The effect of acupressure on pain, menstrual symptoms, and comfort in adolescents with primary dysmenorrhea: a single-blind randomized controlled trial

Abstract

Background Integrative therapies, such as acupressure, may be employed for the management of primary dysmenorrhea (PD), which is a prevalent condition with a particularly high prevalence among adolescents. Aim This study was conducted as a single-blind randomized controlled trial to determine the effect of acupressure on pain, menstrual symptoms, and comfort in adolescents with PD. Design A two-arm randomized controlled trial. Methods A total of 56 female adolescent students were randomly assigned to either the acupressure group (n = 28) or the sham group (n = 28) using block randomization. The acupressure group applied self-acupressure to the LI4, ST36, and SP6 points, while the sham group applied self-sham acupressure to points 1.5 cm around the same points for a period of three menstrual cycles (12 weeks) for an average of 15 min, immediately after waking up and just before going to bed on the first three days of menstruation.
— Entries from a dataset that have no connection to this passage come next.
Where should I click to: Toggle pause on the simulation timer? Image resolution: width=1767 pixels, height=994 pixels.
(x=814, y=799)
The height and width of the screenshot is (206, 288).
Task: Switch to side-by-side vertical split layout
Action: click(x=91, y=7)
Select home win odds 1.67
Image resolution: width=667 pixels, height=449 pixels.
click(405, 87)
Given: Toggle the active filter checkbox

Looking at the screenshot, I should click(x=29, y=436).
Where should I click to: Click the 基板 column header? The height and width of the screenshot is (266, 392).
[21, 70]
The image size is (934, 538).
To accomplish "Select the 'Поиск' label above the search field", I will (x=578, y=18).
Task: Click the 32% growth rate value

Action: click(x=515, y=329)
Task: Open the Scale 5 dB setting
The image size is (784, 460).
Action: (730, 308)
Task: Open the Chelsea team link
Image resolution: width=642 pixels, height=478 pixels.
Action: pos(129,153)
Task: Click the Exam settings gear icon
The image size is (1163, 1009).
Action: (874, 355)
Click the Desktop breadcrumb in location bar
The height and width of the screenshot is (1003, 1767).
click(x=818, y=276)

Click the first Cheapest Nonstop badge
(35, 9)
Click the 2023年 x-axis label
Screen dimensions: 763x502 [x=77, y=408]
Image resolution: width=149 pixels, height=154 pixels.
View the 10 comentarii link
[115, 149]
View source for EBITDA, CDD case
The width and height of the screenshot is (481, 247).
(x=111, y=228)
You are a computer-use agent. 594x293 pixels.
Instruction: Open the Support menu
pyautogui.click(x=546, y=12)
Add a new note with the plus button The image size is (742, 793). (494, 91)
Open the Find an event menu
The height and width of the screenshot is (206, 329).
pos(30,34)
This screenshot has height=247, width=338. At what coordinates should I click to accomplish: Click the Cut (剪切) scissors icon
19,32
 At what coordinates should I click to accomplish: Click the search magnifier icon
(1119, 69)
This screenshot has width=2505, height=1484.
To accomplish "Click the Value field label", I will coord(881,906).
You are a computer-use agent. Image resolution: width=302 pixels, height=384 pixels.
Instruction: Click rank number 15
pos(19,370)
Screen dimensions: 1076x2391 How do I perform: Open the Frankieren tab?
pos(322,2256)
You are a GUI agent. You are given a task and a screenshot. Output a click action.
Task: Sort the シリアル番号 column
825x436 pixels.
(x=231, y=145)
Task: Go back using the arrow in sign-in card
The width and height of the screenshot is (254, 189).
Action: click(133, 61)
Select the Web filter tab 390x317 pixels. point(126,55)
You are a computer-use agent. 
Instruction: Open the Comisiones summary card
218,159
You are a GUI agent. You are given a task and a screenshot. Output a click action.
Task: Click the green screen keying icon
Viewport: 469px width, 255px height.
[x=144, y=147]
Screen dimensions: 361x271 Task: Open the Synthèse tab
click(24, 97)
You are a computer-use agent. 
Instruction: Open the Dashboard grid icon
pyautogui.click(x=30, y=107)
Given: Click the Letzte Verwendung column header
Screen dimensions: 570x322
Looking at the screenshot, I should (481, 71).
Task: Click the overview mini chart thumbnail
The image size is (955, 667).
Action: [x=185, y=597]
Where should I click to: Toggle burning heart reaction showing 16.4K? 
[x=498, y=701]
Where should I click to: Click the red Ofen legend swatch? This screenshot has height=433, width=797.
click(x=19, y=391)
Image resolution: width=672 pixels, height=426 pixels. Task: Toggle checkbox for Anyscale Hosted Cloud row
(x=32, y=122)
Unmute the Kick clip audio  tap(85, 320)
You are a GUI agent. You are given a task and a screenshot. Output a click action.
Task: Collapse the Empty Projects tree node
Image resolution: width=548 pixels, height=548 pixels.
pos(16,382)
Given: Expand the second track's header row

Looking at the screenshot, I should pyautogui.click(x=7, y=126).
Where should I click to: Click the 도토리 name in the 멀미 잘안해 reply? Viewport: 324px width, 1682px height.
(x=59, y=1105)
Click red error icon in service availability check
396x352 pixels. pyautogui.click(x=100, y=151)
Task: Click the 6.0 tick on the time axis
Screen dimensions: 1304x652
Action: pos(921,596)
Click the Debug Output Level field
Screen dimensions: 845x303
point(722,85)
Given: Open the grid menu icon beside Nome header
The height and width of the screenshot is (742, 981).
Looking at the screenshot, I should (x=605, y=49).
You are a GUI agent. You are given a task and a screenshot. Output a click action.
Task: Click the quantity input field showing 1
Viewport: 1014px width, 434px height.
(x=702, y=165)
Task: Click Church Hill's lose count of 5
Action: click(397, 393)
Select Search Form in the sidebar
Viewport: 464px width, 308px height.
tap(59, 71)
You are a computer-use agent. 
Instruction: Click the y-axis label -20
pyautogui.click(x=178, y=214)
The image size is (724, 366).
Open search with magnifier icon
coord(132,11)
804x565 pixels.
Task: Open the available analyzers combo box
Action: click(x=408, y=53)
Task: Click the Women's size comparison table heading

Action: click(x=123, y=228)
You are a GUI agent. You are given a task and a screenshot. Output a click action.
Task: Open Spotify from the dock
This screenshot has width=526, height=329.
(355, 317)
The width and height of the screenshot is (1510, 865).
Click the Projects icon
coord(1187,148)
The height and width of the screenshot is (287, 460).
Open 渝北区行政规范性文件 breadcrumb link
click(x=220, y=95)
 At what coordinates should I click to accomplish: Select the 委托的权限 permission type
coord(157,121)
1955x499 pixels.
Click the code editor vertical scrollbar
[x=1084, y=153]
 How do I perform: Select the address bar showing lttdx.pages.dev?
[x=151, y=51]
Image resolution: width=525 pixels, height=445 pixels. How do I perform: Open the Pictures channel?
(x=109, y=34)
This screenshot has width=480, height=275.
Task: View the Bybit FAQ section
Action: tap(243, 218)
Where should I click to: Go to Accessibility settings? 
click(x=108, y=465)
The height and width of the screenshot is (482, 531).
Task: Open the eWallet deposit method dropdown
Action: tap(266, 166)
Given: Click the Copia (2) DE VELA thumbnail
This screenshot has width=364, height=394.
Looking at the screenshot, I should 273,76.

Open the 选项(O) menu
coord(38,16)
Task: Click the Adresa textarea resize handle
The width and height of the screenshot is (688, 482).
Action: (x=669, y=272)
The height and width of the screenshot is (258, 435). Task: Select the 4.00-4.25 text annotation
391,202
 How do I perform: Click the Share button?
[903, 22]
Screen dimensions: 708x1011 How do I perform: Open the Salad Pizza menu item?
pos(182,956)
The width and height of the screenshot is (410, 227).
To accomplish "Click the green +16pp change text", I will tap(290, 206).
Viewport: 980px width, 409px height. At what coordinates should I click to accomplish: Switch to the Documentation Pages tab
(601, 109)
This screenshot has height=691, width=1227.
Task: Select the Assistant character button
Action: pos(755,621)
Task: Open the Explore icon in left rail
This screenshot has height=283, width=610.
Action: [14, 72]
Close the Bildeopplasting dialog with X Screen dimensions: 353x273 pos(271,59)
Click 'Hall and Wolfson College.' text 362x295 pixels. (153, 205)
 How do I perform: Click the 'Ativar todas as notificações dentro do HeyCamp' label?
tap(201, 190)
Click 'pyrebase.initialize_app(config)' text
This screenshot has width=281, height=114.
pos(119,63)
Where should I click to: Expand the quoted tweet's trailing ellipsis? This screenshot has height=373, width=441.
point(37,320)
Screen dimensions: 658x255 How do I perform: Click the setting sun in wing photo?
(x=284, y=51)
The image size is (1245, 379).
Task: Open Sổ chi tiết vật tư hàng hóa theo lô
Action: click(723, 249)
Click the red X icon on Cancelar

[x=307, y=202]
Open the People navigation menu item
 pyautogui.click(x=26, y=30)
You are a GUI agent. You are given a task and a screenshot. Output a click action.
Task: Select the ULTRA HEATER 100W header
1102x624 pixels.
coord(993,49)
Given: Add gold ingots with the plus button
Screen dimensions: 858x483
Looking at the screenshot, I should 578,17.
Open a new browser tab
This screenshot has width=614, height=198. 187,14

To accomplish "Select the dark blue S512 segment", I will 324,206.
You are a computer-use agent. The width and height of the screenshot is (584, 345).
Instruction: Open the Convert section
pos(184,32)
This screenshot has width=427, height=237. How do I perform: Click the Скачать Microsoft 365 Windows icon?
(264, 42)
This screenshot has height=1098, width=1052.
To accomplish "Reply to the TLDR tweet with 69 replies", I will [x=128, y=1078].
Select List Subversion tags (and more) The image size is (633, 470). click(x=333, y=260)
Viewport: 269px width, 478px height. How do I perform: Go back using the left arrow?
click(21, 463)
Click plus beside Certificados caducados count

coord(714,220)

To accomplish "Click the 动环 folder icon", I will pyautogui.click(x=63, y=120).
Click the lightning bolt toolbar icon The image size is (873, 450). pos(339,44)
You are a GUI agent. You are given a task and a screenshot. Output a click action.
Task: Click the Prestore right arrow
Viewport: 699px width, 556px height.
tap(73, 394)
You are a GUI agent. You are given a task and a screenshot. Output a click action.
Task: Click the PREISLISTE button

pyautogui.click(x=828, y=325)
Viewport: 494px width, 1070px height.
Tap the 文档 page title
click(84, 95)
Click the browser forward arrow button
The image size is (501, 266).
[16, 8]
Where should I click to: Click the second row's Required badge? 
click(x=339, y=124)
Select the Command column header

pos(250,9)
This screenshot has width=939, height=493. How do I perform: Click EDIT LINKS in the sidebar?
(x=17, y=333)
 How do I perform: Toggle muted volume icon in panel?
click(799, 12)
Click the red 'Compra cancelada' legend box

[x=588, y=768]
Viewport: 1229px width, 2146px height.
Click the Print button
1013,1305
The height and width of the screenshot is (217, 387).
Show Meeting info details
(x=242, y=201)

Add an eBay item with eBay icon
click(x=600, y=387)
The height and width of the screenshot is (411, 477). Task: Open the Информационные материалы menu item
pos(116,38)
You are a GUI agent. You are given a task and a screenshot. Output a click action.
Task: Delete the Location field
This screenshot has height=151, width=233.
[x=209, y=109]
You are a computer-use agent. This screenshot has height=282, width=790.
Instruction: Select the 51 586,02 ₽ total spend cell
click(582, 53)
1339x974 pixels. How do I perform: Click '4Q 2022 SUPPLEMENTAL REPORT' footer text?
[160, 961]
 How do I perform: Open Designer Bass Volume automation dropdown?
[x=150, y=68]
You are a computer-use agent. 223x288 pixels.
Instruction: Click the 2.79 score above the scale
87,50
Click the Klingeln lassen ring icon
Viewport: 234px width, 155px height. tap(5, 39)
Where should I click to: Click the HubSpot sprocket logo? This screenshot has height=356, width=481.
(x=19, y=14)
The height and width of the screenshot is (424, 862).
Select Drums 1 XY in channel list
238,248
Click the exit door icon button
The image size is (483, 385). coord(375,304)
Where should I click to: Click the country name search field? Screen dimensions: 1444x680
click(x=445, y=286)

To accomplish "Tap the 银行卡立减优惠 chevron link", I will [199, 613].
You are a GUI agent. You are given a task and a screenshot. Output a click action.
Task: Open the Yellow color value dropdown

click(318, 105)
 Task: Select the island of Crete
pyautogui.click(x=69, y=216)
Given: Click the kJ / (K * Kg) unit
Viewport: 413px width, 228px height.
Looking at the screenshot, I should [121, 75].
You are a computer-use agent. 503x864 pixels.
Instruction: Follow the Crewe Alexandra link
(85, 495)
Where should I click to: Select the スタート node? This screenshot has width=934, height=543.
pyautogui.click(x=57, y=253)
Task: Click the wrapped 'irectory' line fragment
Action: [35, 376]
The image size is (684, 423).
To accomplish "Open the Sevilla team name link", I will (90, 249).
The primary outcome was Visual Analog Scale (VAS), and the secondary outcome were Menstruation Symptom Questionnaire (MSQ) and the General Comfort Questionnaire (GCQ). Results A comparison of the acupressure group with the sham group revealed a statistically significant decline in VAS and MSQ scores, while GCQ scores demonstrated a notable increase at the end of the 12-week study period (p < 0.05). An intragroup comparison revealed a statistically significant decrease in the VAS scores of the acupressure group over time (p < 0.001). For both groups, there was a decrease in the MSQ scores and an increase in the scores obtained from the socio-cultural domain subscale of the GCQ over time (p < 0.05). Conclusion The results demonstrated that acupressure is an efficacious approach for alleviating pain and menstrual symptoms, as well as enhancing comfort. Consequently, regular acupressure may be a viable option for the management of PD in young women. Trial registration This randomized controlled trial was conducted in accordance with the Consolidated Standards of Reporting Trials (CONSORT) guidelines and registered with ClinicalTrials.gov (NCT05408611) on dated 01.06.2022.